- _Action item_: Please give back word for word the lines of the material below between the line containing "1130x847 pixels." and the line containing "Task: Switch to the Elements tab", inclusive.

- _Data for processing_:
******
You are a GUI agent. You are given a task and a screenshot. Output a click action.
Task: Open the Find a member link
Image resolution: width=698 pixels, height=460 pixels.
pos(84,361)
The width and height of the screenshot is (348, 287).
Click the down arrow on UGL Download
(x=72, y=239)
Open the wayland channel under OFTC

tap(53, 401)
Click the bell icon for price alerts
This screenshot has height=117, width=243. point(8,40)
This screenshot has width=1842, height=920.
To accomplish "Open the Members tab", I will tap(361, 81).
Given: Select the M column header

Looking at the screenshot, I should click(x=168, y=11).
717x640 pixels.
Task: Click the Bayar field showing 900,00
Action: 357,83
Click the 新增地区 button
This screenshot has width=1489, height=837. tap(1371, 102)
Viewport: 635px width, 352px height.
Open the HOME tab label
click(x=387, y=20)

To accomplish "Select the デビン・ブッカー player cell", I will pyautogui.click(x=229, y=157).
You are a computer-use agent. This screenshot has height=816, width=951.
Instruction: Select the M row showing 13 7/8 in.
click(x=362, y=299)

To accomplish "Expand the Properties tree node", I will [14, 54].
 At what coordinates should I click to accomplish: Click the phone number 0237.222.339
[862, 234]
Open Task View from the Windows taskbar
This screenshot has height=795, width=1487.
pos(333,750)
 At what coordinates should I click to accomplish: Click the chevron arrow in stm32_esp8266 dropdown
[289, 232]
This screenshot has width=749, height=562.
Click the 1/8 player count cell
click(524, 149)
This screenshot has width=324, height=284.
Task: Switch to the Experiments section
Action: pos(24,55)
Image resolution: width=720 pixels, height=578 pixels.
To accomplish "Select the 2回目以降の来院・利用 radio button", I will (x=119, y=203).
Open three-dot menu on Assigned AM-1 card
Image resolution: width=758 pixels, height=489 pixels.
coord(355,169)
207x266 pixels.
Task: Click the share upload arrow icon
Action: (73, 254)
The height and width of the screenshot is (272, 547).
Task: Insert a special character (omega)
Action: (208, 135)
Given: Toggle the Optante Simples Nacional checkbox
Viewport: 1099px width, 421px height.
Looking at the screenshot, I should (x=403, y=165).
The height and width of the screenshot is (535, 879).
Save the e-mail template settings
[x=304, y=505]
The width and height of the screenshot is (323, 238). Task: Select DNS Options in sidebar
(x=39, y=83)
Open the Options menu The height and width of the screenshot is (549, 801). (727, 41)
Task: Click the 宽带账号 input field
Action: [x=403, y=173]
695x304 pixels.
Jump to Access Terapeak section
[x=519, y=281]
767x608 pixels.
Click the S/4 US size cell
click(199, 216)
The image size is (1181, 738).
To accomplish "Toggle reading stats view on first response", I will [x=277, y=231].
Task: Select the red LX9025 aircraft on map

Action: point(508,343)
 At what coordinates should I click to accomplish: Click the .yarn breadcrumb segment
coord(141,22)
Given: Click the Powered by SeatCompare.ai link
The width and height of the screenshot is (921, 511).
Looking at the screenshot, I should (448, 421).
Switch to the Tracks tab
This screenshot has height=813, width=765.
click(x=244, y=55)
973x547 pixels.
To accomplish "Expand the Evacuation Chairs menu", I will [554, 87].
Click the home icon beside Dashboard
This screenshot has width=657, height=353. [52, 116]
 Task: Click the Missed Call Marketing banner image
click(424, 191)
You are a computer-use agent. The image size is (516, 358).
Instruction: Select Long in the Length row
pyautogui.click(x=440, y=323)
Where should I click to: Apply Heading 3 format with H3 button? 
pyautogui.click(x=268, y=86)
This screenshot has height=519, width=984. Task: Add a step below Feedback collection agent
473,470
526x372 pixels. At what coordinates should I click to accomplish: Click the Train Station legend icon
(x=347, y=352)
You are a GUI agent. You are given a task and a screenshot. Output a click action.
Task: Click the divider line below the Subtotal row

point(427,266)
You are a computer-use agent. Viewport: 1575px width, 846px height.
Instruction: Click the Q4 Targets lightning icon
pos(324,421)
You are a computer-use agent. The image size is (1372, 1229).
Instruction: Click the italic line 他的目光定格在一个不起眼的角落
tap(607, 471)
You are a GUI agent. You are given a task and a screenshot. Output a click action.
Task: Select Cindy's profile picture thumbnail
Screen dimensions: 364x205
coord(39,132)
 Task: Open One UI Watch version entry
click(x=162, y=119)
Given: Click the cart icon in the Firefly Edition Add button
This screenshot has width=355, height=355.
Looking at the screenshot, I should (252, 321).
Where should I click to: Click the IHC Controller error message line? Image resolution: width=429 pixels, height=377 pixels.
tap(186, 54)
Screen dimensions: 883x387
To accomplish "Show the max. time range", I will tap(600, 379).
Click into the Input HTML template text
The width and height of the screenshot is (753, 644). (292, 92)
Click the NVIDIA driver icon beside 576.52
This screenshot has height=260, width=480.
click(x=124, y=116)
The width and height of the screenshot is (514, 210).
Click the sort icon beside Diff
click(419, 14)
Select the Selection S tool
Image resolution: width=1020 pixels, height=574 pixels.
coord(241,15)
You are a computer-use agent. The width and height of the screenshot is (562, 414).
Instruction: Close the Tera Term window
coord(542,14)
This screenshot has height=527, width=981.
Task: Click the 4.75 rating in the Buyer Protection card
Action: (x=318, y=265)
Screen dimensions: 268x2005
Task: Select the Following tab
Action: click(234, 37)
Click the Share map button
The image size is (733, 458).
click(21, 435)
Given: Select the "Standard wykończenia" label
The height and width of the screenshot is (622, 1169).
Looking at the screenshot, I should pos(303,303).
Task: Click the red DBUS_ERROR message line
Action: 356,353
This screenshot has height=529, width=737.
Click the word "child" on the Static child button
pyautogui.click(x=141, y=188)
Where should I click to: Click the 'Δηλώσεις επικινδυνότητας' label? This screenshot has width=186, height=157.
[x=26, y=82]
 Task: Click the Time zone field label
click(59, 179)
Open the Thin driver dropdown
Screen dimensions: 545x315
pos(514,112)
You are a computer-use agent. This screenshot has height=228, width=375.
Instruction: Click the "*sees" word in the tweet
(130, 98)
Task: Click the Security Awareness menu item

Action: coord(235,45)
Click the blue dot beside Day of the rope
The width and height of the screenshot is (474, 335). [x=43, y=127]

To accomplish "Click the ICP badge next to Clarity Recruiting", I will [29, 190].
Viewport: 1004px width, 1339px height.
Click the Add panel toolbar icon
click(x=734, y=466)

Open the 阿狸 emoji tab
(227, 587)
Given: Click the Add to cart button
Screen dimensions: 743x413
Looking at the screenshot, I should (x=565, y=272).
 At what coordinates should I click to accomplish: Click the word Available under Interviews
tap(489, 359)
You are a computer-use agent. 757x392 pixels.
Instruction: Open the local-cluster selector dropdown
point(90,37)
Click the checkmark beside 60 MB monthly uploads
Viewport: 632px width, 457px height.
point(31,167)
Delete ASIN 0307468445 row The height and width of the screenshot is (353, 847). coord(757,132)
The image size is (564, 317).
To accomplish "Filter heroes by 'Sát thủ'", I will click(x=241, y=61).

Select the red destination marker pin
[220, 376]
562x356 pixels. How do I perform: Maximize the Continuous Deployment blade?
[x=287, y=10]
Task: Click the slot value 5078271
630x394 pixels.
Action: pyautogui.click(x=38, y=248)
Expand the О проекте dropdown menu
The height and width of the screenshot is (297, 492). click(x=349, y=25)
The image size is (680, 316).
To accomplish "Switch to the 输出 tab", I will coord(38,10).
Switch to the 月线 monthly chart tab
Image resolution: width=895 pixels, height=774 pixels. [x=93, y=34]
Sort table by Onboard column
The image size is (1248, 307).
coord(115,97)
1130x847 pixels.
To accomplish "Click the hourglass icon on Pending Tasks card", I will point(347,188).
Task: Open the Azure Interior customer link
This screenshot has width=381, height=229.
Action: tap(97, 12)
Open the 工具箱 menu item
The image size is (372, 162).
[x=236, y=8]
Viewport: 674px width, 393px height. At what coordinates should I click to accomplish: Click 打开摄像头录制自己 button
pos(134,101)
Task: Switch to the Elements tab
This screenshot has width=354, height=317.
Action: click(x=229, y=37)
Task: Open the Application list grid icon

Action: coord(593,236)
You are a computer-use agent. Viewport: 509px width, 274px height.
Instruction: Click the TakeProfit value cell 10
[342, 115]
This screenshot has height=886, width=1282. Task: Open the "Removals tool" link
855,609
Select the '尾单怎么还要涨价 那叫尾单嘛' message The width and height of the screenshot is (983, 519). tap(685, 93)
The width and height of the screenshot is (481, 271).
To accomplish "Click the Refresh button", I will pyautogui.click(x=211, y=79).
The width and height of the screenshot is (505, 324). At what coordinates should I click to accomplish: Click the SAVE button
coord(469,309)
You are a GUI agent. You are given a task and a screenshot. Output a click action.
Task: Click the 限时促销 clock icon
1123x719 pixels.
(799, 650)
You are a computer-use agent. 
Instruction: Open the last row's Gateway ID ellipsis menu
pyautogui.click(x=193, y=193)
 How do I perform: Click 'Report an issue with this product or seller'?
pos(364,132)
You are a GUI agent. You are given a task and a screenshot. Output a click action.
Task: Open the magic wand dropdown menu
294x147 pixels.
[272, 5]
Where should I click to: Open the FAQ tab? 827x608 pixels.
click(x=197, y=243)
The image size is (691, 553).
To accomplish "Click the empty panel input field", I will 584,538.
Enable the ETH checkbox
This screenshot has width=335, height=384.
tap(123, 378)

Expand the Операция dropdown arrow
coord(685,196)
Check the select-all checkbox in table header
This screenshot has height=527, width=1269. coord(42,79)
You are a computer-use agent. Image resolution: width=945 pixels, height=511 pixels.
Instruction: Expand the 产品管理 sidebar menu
******
- _Exercise response_:
1130x847 pixels.
To accomplish "Click the hourglass icon on Pending Tasks card", I will point(347,188).
Task: Open the Azure Interior customer link
This screenshot has width=381, height=229.
Action: tap(97, 12)
Open the 工具箱 menu item
The image size is (372, 162).
[x=236, y=8]
Viewport: 674px width, 393px height. At what coordinates should I click to accomplish: Click 打开摄像头录制自己 button
pos(134,101)
Task: Switch to the Elements tab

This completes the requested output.